*** Data to process Section Begins ***

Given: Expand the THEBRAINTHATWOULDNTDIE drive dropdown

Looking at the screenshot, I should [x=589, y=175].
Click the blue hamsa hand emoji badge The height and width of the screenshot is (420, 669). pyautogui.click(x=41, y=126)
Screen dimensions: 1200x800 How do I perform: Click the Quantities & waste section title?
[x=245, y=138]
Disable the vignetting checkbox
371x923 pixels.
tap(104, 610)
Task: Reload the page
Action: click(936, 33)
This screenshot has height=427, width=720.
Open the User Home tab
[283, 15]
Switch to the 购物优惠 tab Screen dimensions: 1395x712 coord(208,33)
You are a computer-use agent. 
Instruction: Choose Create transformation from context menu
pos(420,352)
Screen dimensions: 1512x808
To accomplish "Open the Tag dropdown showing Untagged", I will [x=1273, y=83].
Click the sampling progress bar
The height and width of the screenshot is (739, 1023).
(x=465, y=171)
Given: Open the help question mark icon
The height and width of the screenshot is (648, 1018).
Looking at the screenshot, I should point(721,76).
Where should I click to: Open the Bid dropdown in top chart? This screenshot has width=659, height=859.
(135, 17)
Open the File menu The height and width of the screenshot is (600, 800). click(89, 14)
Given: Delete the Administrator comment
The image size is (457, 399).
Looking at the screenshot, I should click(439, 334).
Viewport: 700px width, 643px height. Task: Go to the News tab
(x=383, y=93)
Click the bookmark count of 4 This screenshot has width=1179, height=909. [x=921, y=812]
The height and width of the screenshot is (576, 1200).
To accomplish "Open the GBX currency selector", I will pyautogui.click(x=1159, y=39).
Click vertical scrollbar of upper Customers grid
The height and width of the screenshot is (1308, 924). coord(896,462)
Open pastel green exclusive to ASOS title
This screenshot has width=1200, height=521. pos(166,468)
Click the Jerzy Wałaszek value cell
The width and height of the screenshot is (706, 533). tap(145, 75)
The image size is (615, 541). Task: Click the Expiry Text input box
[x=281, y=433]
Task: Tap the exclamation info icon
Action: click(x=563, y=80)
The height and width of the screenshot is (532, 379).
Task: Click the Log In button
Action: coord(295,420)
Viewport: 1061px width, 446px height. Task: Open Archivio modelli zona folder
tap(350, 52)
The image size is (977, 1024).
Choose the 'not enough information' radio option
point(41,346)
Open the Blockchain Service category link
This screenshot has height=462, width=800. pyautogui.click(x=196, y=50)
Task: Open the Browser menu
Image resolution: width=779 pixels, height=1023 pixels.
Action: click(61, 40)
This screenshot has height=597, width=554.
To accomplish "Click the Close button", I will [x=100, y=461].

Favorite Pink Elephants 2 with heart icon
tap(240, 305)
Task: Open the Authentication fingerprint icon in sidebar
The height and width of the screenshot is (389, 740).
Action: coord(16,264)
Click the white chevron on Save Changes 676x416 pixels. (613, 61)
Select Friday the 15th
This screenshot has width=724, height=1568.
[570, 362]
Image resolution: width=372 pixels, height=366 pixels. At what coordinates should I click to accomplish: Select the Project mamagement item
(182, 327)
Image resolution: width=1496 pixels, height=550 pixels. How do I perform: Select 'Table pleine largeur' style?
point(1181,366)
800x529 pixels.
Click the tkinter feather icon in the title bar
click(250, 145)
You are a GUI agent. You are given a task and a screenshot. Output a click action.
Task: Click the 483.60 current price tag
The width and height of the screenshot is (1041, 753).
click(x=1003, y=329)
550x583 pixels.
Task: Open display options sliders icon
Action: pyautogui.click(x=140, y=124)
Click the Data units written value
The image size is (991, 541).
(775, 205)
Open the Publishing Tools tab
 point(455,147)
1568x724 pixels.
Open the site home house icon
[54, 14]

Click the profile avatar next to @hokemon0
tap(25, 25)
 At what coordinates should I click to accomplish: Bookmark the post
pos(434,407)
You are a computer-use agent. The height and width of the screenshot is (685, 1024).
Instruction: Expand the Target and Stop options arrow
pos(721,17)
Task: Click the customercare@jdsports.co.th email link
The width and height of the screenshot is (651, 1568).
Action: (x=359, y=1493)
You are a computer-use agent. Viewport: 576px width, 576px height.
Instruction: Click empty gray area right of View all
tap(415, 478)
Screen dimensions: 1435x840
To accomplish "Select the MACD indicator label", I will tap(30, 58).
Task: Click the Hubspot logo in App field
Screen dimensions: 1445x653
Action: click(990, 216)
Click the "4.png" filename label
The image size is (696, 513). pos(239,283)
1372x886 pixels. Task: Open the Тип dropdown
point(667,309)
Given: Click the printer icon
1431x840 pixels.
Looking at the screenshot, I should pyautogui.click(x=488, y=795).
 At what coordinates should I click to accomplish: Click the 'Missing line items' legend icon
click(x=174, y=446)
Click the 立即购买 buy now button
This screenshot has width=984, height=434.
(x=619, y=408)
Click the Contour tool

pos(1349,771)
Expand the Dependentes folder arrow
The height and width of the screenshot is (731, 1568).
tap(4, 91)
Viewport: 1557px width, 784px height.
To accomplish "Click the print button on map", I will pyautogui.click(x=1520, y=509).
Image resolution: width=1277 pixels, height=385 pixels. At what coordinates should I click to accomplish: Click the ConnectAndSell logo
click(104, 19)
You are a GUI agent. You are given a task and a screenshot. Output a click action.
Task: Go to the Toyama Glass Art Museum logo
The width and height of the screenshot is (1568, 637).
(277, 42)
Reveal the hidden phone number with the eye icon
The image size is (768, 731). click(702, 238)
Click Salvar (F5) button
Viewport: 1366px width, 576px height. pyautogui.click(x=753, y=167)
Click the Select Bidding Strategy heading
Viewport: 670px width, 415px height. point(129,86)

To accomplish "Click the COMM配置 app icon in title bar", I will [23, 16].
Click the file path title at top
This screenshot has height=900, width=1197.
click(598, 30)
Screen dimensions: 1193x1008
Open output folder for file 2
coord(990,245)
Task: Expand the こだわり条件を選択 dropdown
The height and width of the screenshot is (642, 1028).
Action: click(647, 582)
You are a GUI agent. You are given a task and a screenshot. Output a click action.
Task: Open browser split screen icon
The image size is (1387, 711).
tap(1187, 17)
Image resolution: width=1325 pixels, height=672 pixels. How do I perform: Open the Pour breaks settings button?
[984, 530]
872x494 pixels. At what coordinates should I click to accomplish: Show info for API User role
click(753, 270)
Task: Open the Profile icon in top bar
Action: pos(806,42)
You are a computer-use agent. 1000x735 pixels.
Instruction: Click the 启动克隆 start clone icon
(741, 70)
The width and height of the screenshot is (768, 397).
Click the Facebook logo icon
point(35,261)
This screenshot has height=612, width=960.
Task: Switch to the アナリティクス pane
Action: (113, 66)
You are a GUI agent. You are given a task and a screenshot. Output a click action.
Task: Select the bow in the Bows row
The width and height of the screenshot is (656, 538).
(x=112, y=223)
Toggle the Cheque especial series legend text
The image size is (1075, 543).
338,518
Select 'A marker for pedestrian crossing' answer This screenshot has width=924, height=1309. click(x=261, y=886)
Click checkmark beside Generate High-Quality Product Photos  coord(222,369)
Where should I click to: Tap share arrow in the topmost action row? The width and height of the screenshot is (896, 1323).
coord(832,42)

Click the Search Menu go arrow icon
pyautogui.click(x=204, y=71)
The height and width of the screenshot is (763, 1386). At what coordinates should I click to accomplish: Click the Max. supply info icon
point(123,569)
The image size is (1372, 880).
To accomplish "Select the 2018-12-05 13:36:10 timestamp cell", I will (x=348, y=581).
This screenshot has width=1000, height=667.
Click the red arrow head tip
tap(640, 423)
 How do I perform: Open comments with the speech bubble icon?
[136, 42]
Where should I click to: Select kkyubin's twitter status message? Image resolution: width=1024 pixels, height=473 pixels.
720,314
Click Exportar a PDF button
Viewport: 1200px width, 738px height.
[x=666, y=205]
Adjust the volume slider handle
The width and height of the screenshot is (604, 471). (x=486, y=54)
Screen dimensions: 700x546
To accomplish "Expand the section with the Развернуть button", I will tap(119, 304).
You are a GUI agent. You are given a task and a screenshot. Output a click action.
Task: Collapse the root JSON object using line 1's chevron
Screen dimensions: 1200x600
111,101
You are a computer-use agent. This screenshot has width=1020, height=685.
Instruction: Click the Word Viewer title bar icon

*** Data to process Section Ends ***

**Exercise**
Could you set down, word for word, only the lines above from the line with "Image resolution: width=372" to the line with "You are a computer-use agent. Viewport: 576px", including both?

**Task output**
Image resolution: width=372 pixels, height=366 pixels. At what coordinates should I click to accomplish: Select the Project mamagement item
(182, 327)
Image resolution: width=1496 pixels, height=550 pixels. How do I perform: Select 'Table pleine largeur' style?
point(1181,366)
800x529 pixels.
Click the tkinter feather icon in the title bar
click(250, 145)
You are a GUI agent. You are given a task and a screenshot. Output a click action.
Task: Click the 483.60 current price tag
The width and height of the screenshot is (1041, 753).
click(x=1003, y=329)
550x583 pixels.
Task: Open display options sliders icon
Action: pyautogui.click(x=140, y=124)
Click the Data units written value
The image size is (991, 541).
(775, 205)
Open the Publishing Tools tab
 point(455,147)
1568x724 pixels.
Open the site home house icon
[54, 14]

Click the profile avatar next to @hokemon0
tap(25, 25)
 At what coordinates should I click to accomplish: Bookmark the post
pos(434,407)
You are a computer-use agent. The height and width of the screenshot is (685, 1024).
Instruction: Expand the Target and Stop options arrow
pos(721,17)
Task: Click the customercare@jdsports.co.th email link
The width and height of the screenshot is (651, 1568).
Action: (x=359, y=1493)
You are a computer-use agent. Viewport: 576px width, 576px height.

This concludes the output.